OSMAC approach applied to the modulation of the biosynthesis of antimicrobials by Pseudonocardia ICBG1860, an attine ant symbiont

Abstract

Natural products, or secondary metabolites, play a pivotal role in the development of biologically active compounds and are essential for discovering new drugs with antimicrobial, anticancer, and antiparasitic activities. Microorganisms, which comprise a substantial portion of global biodiversity, are rich sources of secondary metabolites due to their complex symbiotic interactions with other organisms. A notable example is the symbiosis between ants of the Attini tribe and actinobacteria of the genus Pseudonocardia, which produce antimicrobial compounds to protect the fungus cultivated by the ants against fungal pathogens such as Escovopsis.Studies of these bacteria have revealed new compounds, including dentigerumycin, gerumycins A-C, selvamicin, and pseudonocardones A-C, many of which exhibit antimicrobial activity against human pathogens.
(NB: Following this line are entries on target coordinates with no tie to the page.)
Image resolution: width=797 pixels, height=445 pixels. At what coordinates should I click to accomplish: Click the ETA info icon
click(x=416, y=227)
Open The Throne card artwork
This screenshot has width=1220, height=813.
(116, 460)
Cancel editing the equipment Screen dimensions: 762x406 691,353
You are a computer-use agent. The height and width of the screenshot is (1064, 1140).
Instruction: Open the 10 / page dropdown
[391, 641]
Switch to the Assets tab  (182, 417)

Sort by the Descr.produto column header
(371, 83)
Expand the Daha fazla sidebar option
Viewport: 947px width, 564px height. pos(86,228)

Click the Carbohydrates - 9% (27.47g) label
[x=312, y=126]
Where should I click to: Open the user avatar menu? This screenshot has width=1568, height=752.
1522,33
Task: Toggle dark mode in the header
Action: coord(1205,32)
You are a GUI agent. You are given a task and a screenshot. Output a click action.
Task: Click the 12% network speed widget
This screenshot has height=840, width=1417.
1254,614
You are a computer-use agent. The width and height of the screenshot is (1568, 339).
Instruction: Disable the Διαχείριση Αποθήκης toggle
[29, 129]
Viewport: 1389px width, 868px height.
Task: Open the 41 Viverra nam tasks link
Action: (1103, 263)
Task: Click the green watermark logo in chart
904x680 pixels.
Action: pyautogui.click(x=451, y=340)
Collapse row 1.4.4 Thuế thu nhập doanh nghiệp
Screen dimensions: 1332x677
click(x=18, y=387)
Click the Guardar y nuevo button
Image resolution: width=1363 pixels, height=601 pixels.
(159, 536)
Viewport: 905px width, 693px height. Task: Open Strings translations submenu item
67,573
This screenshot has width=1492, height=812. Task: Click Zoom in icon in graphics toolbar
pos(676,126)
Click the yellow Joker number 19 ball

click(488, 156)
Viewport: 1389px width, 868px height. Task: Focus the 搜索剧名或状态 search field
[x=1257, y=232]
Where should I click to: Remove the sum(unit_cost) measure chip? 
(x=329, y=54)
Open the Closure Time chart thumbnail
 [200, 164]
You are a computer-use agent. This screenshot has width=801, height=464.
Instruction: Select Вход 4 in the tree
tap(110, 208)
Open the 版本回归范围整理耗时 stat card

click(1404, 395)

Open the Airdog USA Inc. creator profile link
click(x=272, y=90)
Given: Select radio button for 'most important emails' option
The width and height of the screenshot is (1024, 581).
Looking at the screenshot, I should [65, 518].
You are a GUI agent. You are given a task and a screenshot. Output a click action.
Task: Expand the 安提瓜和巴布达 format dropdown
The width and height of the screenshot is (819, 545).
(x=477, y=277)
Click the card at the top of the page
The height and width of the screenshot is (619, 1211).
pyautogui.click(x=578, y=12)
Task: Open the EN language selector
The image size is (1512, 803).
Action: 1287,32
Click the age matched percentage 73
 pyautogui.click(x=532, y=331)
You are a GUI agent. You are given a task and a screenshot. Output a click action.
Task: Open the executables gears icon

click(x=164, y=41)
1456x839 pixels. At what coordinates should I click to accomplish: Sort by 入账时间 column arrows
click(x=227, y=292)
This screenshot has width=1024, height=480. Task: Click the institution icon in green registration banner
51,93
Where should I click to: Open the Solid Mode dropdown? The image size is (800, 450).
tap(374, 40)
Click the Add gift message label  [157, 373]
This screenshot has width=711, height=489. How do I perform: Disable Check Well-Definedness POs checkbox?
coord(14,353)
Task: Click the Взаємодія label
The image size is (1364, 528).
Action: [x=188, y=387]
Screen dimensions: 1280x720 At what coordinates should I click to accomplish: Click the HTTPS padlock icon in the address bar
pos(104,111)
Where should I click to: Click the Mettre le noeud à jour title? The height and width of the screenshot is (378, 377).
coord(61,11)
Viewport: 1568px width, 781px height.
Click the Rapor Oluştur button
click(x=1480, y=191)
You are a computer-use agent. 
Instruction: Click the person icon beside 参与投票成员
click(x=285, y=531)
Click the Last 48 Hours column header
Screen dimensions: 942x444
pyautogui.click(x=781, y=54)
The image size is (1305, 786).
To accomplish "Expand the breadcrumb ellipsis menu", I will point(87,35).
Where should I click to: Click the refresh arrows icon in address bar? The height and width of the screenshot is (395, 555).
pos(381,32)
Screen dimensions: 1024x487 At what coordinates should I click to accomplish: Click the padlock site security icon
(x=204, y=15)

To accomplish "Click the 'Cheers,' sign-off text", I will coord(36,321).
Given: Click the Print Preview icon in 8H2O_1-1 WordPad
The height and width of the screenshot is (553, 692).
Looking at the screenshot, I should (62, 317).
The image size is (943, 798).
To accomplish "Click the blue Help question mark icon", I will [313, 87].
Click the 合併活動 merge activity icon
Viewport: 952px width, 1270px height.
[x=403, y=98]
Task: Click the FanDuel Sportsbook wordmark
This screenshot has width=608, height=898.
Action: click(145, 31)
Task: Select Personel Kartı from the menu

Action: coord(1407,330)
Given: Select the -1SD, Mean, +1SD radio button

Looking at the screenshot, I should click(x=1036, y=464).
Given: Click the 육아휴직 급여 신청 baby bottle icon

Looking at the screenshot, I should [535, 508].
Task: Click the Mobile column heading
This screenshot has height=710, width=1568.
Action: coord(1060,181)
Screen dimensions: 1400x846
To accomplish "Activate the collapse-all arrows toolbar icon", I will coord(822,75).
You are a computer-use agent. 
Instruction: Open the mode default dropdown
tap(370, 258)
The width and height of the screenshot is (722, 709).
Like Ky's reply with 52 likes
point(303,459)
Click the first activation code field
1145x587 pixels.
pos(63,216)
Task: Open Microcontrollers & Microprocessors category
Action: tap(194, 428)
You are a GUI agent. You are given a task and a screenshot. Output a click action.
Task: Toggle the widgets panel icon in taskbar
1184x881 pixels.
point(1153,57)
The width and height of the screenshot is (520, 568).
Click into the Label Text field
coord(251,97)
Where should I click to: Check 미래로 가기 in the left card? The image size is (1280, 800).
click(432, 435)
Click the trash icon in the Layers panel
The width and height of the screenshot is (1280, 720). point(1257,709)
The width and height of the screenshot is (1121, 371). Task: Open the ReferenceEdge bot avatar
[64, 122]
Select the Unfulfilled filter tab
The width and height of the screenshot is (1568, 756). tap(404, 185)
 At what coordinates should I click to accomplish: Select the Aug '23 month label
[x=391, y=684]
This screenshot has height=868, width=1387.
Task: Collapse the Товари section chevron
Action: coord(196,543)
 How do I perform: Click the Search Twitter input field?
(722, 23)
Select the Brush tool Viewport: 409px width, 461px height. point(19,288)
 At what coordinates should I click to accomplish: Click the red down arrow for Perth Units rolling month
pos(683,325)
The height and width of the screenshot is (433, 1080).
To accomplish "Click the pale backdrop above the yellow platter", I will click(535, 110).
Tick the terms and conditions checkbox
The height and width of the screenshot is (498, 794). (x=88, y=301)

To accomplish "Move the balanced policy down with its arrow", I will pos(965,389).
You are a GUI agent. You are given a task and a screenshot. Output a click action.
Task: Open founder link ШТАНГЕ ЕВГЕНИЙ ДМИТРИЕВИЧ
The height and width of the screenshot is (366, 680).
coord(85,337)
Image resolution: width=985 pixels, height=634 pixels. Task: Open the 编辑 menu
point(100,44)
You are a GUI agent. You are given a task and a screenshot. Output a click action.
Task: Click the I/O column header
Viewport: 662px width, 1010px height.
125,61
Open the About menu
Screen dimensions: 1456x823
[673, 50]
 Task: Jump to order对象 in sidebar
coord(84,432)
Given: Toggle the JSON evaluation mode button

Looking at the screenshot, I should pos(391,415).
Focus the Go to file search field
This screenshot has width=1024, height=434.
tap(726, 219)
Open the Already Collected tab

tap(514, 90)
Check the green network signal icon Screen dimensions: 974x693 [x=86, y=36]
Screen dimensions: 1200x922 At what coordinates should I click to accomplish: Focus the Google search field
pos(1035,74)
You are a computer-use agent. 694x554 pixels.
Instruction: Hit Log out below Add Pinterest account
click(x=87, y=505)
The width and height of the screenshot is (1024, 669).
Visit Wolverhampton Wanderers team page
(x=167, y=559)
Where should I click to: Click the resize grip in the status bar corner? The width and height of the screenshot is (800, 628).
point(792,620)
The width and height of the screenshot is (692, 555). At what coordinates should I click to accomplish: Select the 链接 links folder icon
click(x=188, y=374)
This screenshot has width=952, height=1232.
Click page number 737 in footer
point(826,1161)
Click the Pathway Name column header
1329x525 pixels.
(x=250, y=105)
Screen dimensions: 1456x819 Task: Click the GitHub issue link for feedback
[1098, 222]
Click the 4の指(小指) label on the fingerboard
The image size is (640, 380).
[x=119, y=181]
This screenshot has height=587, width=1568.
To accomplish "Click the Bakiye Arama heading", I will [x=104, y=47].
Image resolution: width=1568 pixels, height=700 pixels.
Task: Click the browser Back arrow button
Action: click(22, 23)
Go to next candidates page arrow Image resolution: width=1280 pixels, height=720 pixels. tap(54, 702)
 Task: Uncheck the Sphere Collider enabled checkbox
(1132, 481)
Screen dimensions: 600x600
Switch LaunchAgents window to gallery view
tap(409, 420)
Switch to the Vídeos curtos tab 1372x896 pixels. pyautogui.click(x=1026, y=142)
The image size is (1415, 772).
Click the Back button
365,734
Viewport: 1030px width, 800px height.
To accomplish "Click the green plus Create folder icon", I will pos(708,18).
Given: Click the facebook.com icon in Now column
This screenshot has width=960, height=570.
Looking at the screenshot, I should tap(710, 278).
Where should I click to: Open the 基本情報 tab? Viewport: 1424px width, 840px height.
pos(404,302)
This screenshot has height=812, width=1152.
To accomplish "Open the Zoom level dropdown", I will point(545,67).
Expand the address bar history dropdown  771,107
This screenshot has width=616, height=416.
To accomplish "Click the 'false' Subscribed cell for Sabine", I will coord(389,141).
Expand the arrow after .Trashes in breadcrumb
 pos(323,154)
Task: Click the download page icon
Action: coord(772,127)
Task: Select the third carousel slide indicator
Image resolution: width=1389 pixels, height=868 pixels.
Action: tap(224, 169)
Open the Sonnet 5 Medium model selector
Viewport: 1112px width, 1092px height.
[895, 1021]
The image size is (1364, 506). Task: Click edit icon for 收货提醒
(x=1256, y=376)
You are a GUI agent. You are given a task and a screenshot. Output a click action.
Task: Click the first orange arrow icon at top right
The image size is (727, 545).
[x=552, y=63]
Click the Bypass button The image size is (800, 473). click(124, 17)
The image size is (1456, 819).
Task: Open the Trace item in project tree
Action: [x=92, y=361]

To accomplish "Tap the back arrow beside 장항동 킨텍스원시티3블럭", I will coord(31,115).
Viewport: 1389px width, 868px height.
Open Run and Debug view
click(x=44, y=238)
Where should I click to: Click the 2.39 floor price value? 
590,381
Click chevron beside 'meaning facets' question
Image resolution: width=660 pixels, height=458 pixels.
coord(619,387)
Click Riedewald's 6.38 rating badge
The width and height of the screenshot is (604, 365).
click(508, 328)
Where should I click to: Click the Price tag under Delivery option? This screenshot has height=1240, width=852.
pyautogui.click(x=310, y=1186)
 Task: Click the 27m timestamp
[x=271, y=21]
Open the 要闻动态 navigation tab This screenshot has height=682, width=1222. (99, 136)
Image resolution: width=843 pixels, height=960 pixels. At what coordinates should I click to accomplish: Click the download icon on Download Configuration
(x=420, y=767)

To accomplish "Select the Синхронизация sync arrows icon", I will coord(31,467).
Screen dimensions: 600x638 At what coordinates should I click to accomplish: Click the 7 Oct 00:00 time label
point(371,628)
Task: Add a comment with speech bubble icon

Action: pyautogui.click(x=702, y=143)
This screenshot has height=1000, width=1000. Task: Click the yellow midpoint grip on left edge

Recently, the Microorganism Chemistry Laboratory at FCFRP-USP identified attinimycin, a compound with antifungal activity against Escovopsis and Candida albicans, which is exclusively present in Pseudonocardia strains associated with attine ants in Brazil.The discovery of new bioactive molecules faces challenges due to traditional screening methods. To address this, modern metabolomics tools, such as sequential mass spectrometry (MS/MS) and the GNPS platform, facilitate dereplication and identification of new metabolites. Another promising strategy is the OSMAC (One Strain Many Compounds) approach, which diversifies metabolite production by manipulating culture parameters, thereby unlocking greater chemical diversity.This project aims to apply the OSMAC approach to the Pseudonocardia sp. strain ICBG 1860, hypothesizing that this technique can elicit the production of minor and novel compounds with antimicrobial activity, significantly contributing to the discovery of new bioactive natural products.